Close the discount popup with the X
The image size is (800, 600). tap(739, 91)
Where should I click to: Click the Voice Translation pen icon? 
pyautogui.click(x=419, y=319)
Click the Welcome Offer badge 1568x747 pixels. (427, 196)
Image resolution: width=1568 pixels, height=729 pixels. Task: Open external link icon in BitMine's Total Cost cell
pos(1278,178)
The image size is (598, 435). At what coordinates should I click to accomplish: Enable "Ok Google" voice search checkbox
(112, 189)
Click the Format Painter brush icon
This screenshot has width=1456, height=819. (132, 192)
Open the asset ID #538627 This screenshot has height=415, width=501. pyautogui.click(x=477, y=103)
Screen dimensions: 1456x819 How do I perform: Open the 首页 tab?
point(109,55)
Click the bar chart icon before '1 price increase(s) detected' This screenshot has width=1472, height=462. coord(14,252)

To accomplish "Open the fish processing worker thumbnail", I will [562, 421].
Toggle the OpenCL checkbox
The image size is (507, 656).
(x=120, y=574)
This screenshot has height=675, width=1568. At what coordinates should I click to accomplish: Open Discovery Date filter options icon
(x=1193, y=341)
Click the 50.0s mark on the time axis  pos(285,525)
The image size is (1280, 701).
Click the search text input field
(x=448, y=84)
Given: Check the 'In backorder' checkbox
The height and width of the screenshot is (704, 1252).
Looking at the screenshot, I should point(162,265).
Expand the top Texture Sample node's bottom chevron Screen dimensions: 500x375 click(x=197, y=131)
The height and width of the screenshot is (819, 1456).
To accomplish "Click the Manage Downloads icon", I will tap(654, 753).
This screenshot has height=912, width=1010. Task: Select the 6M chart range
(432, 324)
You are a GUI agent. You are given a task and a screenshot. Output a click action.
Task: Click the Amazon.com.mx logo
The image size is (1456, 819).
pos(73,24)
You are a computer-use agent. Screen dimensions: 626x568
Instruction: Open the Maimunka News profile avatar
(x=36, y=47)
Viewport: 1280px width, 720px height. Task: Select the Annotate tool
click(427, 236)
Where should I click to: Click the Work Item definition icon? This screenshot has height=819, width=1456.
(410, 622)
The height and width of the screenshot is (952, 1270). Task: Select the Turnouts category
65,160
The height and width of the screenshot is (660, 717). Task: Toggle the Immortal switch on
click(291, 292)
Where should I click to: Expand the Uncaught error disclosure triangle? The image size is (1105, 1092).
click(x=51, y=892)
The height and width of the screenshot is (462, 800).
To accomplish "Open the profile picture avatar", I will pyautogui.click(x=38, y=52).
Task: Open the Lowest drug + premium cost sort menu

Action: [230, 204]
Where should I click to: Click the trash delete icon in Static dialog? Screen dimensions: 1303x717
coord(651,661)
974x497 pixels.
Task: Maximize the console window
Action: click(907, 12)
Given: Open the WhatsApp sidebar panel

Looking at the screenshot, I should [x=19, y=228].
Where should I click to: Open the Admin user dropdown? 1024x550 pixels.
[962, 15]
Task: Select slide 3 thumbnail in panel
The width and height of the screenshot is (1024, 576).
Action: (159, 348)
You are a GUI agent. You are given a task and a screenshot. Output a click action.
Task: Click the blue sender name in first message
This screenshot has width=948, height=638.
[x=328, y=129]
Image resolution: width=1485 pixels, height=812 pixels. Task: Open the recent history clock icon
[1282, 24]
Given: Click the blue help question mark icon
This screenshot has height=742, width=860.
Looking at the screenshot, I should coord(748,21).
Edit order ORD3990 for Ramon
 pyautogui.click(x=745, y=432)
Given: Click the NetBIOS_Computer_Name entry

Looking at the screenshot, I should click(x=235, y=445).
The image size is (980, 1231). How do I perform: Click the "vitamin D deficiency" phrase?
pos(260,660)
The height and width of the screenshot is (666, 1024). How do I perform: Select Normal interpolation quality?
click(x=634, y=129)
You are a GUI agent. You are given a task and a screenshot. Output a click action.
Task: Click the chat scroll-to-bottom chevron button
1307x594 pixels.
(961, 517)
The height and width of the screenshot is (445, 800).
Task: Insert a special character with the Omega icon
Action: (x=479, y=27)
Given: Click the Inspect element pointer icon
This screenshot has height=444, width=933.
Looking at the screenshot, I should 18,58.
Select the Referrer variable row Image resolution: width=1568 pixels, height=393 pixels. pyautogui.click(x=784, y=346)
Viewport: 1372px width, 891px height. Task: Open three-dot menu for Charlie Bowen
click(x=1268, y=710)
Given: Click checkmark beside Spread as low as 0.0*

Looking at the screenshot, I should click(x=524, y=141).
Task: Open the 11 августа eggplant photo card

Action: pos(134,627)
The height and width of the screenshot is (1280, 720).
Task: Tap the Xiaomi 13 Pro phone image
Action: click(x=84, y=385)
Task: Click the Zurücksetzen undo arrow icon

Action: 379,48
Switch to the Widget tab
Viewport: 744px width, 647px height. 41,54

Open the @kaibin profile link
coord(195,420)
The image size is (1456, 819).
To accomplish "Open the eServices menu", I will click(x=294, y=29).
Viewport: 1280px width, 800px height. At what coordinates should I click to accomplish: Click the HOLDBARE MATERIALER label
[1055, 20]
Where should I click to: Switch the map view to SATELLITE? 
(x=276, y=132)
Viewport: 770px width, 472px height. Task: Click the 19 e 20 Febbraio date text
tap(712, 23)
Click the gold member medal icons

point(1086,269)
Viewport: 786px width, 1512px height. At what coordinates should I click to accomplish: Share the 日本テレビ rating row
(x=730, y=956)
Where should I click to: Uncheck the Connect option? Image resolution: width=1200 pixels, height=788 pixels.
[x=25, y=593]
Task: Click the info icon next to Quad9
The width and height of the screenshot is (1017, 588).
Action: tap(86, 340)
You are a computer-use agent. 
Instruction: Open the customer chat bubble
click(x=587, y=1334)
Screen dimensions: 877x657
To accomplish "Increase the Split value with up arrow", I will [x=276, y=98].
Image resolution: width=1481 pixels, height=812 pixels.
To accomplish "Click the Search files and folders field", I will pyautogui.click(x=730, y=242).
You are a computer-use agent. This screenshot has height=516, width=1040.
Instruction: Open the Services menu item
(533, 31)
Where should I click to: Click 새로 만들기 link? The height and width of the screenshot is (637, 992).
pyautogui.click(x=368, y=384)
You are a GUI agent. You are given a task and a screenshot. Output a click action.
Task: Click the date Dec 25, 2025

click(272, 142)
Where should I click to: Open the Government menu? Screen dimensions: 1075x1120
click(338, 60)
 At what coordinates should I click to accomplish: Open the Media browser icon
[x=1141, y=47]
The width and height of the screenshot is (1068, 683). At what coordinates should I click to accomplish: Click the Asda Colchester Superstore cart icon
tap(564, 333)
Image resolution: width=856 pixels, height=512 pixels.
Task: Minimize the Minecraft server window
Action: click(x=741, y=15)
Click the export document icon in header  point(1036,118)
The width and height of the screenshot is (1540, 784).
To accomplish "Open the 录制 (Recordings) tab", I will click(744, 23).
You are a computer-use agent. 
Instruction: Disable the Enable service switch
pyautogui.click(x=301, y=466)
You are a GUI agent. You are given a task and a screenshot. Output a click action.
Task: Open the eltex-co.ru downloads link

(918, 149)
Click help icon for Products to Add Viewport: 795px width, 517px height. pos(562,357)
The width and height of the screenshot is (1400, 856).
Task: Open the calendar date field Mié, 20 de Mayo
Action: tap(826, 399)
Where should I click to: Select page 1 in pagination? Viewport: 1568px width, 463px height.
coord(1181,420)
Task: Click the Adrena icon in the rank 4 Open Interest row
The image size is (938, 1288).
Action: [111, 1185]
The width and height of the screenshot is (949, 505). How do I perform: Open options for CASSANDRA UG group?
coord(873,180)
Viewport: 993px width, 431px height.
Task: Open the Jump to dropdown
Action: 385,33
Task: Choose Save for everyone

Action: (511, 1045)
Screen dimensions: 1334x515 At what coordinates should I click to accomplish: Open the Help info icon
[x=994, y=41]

Exercise description:
Give the lines of the listing from the line containing "Where should I click to: Switch" through the line containing "will [x=276, y=98].", both included, as a numbered list with blank lines omitted.

Output for this task:
1. Where should I click to: Switch the map view to SATELLITE? 
2. (x=276, y=132)
3. Viewport: 770px width, 472px height. Task: Click the 19 e 20 Febbraio date text
4. tap(712, 23)
5. Click the gold member medal icons
6. point(1086,269)
7. Viewport: 786px width, 1512px height. At what coordinates should I click to accomplish: Share the 日本テレビ rating row
8. (x=730, y=956)
9. Where should I click to: Uncheck the Connect option? Image resolution: width=1200 pixels, height=788 pixels.
10. [x=25, y=593]
11. Task: Click the info icon next to Quad9
12. The width and height of the screenshot is (1017, 588).
13. Action: tap(86, 340)
14. You are a computer-use agent. 
15. Instruction: Open the customer chat bubble
16. click(x=587, y=1334)
17. Screen dimensions: 877x657
18. To accomplish "Increase the Split value with up arrow", I will [x=276, y=98].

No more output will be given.